In the closing lines of his final epistle, the apostle Paul charges Timothy, his young apprentice in the faith, to “Preach the word; be ready in season and out of season; reprove, rebuke, exhort, with great patience and instruction” (2 Timothy 4:2, emphasis added).
You may read that verse and wonder, as many have, what Paul means regarding the timeliness of the teaching of God’s Word. How can biblical preaching be “in season and out of season”?
We might debate exactly what Paul had in mind, but we cannot debate that there are only two possibilities. You can either be in season or out of season. What he is simply saying is all the time. . . . When it seems to be popular and when it is unpopular. When it is seasonable and when it is unseasonable.
While the church has enjoyed a few brief centuries of relative détente with western culture, all signs today point to a looming end to that cease-fire, if it hasn’t already ended. Cultural trends today are profoundly opposed to the authority of God’s Word and the purity of the church. For many in the church, the Word of God is as out-of-season as it has ever been in their lifetimes.
And as an encouragement to hold fast to the truth of the Word in such wicked days, John MacArthur looks to Paul’s urgent words to Timothy. “Preaching the Word in an Out-of-Season Culture” spans more than a chapter of Paul’s epistle, and redirects his words of warning and encouragement to the twenty-first century church.
This is frightening stuff, folks. Here is a man, the great apostle Paul, into his sixties, at the end of his life. He’s given all these years to the establishment of the church and the proclamation of truth. He is passing the mantle to Timothy, and Timothy’s beginning to show signs of failure and weakness. [Paul] calls him to stir up the gift, not to be a coward, not to be ashamed and, amazingly, to hold on to sound doctrine. Because what happens under pressure is, you begin to soften your message.

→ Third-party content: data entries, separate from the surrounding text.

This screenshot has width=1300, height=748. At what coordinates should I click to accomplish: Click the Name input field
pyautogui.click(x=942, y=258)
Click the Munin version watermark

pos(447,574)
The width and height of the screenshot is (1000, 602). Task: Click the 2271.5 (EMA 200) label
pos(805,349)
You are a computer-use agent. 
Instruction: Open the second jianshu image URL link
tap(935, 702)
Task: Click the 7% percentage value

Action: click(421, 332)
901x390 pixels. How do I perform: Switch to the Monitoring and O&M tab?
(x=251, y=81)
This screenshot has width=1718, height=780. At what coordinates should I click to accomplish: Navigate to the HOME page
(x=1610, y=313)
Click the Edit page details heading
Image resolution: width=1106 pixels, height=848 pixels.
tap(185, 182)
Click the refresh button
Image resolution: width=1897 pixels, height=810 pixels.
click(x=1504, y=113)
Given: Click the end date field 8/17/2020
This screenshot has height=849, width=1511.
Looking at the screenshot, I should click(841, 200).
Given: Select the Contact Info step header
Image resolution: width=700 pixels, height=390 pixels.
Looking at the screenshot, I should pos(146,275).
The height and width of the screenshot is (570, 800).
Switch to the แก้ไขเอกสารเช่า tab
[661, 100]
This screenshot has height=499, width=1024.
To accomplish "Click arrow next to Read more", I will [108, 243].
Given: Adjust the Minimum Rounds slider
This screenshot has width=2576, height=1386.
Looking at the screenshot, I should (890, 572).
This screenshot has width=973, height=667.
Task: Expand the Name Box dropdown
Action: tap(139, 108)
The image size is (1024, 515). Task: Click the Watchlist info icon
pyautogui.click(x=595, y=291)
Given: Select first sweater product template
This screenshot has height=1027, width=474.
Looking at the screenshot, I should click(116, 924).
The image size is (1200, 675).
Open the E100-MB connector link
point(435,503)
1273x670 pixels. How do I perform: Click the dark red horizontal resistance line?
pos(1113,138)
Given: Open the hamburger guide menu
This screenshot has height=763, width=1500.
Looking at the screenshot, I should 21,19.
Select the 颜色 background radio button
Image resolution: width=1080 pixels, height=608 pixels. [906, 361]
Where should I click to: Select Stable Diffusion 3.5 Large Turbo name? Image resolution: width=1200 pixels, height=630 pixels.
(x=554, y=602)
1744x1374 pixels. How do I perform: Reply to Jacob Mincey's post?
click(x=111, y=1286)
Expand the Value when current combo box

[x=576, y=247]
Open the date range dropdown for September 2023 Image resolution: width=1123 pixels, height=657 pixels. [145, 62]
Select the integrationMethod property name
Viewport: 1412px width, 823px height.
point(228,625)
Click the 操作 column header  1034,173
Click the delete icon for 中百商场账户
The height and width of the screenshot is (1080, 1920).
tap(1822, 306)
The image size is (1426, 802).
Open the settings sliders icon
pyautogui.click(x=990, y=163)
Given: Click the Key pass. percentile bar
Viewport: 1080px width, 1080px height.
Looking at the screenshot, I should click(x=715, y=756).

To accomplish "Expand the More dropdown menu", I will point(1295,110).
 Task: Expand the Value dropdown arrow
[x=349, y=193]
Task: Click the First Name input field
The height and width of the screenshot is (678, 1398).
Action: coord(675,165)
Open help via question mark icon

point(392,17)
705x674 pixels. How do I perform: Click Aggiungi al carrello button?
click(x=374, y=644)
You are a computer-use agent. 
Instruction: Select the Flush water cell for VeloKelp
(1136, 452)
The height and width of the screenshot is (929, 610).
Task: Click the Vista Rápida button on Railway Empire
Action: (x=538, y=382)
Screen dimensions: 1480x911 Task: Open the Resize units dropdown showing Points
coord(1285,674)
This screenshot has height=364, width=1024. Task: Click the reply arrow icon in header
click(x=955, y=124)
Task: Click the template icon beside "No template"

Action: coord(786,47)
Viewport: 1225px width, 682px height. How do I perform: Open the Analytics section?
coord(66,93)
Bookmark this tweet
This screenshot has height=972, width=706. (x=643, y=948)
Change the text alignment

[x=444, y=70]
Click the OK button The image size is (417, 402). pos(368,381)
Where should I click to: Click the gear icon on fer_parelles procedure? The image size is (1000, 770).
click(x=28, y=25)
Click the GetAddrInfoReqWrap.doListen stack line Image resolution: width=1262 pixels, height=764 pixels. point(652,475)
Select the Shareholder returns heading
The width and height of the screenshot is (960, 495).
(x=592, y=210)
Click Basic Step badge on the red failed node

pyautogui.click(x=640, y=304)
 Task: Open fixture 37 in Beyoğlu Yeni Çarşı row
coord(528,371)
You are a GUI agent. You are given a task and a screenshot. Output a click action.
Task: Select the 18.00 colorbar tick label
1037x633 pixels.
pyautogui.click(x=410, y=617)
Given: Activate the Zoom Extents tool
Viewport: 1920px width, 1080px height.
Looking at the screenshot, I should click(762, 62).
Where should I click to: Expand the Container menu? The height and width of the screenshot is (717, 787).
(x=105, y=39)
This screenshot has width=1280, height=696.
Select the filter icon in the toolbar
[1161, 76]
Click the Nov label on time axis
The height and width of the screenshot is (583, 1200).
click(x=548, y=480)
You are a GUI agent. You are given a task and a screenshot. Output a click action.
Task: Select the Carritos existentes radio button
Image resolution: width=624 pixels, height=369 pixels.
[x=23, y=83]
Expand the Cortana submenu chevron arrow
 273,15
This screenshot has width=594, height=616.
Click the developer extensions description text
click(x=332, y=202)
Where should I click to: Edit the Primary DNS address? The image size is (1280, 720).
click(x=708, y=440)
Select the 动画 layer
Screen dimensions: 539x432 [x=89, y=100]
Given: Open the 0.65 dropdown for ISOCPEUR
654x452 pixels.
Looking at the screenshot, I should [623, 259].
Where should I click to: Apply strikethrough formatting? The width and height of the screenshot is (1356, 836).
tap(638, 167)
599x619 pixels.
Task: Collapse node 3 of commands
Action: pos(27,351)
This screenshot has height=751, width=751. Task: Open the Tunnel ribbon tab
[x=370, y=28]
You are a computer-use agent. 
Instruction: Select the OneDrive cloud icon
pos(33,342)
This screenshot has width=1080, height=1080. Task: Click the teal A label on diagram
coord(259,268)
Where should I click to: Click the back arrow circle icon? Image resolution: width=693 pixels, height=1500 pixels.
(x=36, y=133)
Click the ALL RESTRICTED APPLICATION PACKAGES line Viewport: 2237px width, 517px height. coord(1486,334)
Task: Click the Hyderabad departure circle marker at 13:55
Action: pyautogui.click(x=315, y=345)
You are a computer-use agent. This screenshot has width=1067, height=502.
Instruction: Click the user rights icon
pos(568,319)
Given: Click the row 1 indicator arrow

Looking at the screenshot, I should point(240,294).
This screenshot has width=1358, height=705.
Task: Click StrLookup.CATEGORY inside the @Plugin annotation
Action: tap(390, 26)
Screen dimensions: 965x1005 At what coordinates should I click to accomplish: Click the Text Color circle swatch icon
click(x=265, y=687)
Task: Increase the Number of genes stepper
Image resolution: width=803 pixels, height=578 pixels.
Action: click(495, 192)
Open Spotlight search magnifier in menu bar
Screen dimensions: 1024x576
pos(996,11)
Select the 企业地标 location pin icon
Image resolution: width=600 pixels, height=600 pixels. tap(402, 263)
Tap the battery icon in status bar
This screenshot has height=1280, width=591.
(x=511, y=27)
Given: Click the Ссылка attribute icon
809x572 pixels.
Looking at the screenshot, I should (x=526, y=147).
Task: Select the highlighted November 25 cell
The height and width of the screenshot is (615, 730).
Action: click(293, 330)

Paul wanted Timothy to be aware of the threats that surrounded his ministry—we need to heed that warning as well. In 2 Timothy 3:1, he wrote, “But realize this, that in the last days difficult times will come.” In his sermon, John explains the apostle’s words are not merely a vague warning, but instead that they speak to specific seasons or epochs of savage danger aligned against the church. John then looks back through church history to identify some of those seasons, including sacramentalism, rationalism, liberalism, mysticism, and subjectivism.
In light of the unending assault on the authority of Scripture and the constant threats to the purity and health of the church, the church desperately needs to heed Paul’s warning. We need to understand the world’s opposition to the truth, and the danger of its influence in our midst.